__Input rows__

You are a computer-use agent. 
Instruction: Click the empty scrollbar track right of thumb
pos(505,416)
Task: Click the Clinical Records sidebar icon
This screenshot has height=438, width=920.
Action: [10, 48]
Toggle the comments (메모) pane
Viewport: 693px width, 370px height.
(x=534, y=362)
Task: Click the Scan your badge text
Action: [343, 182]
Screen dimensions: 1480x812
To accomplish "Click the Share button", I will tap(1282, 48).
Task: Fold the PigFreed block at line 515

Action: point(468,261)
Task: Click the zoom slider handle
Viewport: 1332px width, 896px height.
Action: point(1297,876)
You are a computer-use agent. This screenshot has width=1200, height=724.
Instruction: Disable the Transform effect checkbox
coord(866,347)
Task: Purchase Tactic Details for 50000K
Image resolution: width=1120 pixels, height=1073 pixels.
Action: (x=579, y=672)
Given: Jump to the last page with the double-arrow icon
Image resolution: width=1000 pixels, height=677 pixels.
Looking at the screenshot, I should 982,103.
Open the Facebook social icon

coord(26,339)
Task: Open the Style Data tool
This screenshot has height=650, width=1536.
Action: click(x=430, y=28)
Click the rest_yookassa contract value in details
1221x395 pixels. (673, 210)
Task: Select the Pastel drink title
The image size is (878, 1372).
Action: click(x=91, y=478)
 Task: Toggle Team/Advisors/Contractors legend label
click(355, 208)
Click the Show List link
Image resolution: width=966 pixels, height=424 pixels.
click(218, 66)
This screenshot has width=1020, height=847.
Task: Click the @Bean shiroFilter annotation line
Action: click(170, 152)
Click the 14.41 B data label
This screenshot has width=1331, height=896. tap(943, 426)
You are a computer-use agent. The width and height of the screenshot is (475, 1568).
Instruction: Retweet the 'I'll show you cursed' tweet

__To be done__
Retype all of the rows above line for line, with nothing changed.

__Answer to this task__
You are a computer-use agent. 
Instruction: Click the empty scrollbar track right of thumb
pos(505,416)
Task: Click the Clinical Records sidebar icon
This screenshot has height=438, width=920.
Action: [10, 48]
Toggle the comments (메모) pane
Viewport: 693px width, 370px height.
(x=534, y=362)
Task: Click the Scan your badge text
Action: [343, 182]
Screen dimensions: 1480x812
To accomplish "Click the Share button", I will tap(1282, 48).
Task: Fold the PigFreed block at line 515

Action: point(468,261)
Task: Click the zoom slider handle
Viewport: 1332px width, 896px height.
Action: point(1297,876)
You are a computer-use agent. This screenshot has width=1200, height=724.
Instruction: Disable the Transform effect checkbox
coord(866,347)
Task: Purchase Tactic Details for 50000K
Image resolution: width=1120 pixels, height=1073 pixels.
Action: (x=579, y=672)
Given: Jump to the last page with the double-arrow icon
Image resolution: width=1000 pixels, height=677 pixels.
Looking at the screenshot, I should 982,103.
Open the Facebook social icon

coord(26,339)
Task: Open the Style Data tool
This screenshot has height=650, width=1536.
Action: click(x=430, y=28)
Click the rest_yookassa contract value in details
1221x395 pixels. (673, 210)
Task: Select the Pastel drink title
The image size is (878, 1372).
Action: click(x=91, y=478)
 Task: Toggle Team/Advisors/Contractors legend label
click(355, 208)
Click the Show List link
Image resolution: width=966 pixels, height=424 pixels.
click(218, 66)
This screenshot has width=1020, height=847.
Task: Click the @Bean shiroFilter annotation line
Action: click(170, 152)
Click the 14.41 B data label
This screenshot has width=1331, height=896. tap(943, 426)
You are a computer-use agent. The width and height of the screenshot is (475, 1568).
Instruction: Retweet the 'I'll show you cursed' tweet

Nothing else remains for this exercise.